On what basis might a sentence of imprisonment be suspended? 

The legislation is not specific about this and it is necessary to turn to "guidelines" issued by the Sentencing Council (or its predecessor - Sentencing Guidelines Council).  "New Sentences: Criminal Justice Act 2003" was issued in December 2004.   Part 2 Section 2 of this document considers suspended sentences of imprisonment.  This guideline insists that "a suspended sentences is a sentence of imprisonment" and, as such, is subject to the same criteria as a sentence of imprisonment which is to commence immediately.   This requires a court to be satisfied that the custody threshold has been passed and that the length of the term is the shortest term commensurate with the seriousness of the offence.

In terms of the requirements which can be part of the SSO, this guideline indicates that - "Whilst the offence for which a suspended sentence is imposed is generally likely to be more serious than one for which a community sentence is imposed, the imposition of the custodial sentence is a clear punishment and deterrent." [Some will no doubt dispute that statement].  The guideline continues - "In order to ensure that the overall terms of the sentence are commensurate with the seriousness of the offence, it is likely that the requirements to be undertaken during the supervision period would be less onerous than if a community sentence had been imposed. These requirements will need to ensure that they properly address those factors that are most likely to reduce the risk of re-offending.  Because of the very clear deterrent threat involved in a suspended sentence, requirements imposed as part of that sentence should generally be less onerous than those imposed as part of a community sentence. A court wishing to impose onerous or intensive requirements on an offender should reconsider its decision to suspend sentence and consider whether a community sentence might be more appropriate."

Hence, what emerges is a not particularly clear picture of the circumstances under which a sentence of imprisonment might be suspended but the emphasis appears to be that it is to be done for reasons of rehabilitation since the majority of requirements which can be part of a SSO are rehabilitative in nature.  It may also be that a court might be persuaded to suspend a sentence where the imposition of immediate imprisonment might result in hardship to others such as children of a family.

Breach of a Suspended Sentence Order:

What is clear is that breach of a SSO will normally result in the offender going to prison.

The Sentencing Council's guidance (at page 26) states that - "The essence of a suspended sentence is to make it abundantly clear to an offender that failure to comply with the requirements of the order or commission of another offence will almost certainly result in a custodial sentence.
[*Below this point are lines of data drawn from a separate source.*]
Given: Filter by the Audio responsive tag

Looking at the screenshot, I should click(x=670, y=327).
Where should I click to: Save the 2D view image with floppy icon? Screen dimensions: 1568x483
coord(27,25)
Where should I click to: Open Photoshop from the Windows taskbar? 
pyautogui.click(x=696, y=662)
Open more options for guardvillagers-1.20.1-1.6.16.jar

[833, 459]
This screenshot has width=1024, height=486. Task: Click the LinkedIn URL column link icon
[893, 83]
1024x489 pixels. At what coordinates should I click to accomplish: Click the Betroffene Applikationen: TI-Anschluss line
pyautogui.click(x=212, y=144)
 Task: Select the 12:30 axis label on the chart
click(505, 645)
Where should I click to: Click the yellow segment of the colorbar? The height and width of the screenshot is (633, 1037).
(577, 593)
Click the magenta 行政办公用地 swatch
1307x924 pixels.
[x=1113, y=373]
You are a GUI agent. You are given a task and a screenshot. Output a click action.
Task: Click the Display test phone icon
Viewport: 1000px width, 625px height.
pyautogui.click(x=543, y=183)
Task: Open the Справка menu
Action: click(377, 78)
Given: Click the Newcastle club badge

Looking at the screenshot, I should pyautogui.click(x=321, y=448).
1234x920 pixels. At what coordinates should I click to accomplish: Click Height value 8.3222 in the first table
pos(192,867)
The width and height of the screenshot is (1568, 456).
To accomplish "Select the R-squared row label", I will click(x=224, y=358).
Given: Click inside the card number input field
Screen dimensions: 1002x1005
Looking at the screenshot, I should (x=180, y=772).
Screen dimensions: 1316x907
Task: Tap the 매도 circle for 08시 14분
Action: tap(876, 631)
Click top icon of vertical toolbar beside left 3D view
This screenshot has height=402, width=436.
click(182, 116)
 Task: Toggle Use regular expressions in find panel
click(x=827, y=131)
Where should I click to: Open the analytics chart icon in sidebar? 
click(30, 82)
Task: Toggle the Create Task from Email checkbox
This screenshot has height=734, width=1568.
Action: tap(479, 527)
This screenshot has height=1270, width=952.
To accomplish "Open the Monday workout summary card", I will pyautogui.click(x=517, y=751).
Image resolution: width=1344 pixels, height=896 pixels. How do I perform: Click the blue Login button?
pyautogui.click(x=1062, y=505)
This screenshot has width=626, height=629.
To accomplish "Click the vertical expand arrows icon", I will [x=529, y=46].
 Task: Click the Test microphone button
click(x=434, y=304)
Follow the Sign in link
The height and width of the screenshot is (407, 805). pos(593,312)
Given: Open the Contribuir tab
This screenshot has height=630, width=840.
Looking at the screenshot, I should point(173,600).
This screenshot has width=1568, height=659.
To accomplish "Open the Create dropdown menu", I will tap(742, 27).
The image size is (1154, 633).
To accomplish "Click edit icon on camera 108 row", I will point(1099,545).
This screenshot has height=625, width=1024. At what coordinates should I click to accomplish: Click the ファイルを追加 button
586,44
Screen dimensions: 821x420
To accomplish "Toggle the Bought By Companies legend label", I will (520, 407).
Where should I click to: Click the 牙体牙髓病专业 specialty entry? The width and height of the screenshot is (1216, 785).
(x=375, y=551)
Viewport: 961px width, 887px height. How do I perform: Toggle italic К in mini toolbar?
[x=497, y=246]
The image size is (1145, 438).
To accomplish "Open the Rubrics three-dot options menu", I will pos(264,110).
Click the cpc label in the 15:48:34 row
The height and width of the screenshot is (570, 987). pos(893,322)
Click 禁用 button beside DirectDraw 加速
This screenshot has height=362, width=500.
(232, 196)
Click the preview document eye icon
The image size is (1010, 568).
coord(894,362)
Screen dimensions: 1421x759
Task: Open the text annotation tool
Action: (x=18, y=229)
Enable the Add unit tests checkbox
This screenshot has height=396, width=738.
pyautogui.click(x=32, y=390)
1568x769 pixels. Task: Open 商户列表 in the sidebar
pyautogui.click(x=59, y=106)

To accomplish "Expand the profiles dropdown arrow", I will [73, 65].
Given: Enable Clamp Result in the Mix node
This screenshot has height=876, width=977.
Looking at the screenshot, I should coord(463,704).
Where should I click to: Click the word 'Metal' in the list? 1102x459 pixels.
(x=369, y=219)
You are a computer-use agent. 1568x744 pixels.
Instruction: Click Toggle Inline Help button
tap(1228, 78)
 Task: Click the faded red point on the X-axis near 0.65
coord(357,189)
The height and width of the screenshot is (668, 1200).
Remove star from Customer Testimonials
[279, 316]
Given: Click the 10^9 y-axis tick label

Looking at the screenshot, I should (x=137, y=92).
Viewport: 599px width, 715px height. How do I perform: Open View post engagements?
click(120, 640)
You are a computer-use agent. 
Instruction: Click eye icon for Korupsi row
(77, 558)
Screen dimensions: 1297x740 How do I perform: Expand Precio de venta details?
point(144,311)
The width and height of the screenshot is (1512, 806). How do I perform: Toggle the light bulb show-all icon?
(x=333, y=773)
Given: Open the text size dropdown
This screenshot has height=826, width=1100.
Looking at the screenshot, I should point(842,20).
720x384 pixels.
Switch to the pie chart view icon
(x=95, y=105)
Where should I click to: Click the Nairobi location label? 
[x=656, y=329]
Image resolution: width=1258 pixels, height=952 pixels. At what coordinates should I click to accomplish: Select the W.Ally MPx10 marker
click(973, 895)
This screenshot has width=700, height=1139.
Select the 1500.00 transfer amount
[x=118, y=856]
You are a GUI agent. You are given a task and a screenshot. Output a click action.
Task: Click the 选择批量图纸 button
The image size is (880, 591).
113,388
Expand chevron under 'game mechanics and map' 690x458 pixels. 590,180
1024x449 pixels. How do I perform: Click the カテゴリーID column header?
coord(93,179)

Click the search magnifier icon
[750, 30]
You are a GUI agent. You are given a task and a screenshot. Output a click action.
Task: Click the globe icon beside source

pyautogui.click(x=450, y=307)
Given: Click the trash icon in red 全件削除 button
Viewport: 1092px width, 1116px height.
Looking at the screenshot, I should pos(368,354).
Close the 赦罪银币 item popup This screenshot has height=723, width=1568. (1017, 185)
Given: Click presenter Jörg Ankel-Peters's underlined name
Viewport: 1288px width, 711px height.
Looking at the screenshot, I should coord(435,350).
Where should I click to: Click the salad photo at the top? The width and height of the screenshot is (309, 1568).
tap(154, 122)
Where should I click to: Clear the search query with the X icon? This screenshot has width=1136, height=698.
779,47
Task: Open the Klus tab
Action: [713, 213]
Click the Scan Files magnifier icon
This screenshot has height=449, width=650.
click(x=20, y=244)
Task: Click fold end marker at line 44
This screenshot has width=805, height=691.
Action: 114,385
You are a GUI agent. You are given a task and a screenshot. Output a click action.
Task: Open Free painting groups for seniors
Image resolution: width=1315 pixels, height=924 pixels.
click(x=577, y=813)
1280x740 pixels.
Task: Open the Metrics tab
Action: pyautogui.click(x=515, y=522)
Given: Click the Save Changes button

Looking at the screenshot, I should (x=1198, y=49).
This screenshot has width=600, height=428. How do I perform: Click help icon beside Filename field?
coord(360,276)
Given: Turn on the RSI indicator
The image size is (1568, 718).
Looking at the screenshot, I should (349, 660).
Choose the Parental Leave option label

Where an offender has breached any of the requirements without reasonable excuse for the first time, the responsible officer must either give a warning or initiate breach proceedings.  Where there is a further breach within a twelve-month period, breach proceedings must be initiated.

Where proceedings are brought the court has several options, including extending the operational period. However, the presumption (which also applies where breach is by virtue of the commission of a further offence) is that the suspended prison sentence will be activated (either with its original custodial term or a lesser term) unless the court takes the view that this would, in all the circumstances, be unjust. In reaching that decision, the court may take into account both the extent to which the offender has complied with the requirements and the facts of the new offence."

"Where a court considers that the sentence needs to be activated, it may activate it in full or with a reduced term. Again, the extent to which the requirements have been complied with will be very relevant to this decision."

Other material:

An interesting study on this was conducted by the Centre for Crime and Justice Studies, King's College, London.  See "The Community Order and the Suspended Sentence Order: the views and attitudes of sentencers"

Addendum 13th February:

In R v Court [2012] EWCA Crim 133, the Court of Appeal has emphasized the point that a suspended sentence must not be imposed unless the custody threshold has been crossed - see judgment at para. 17.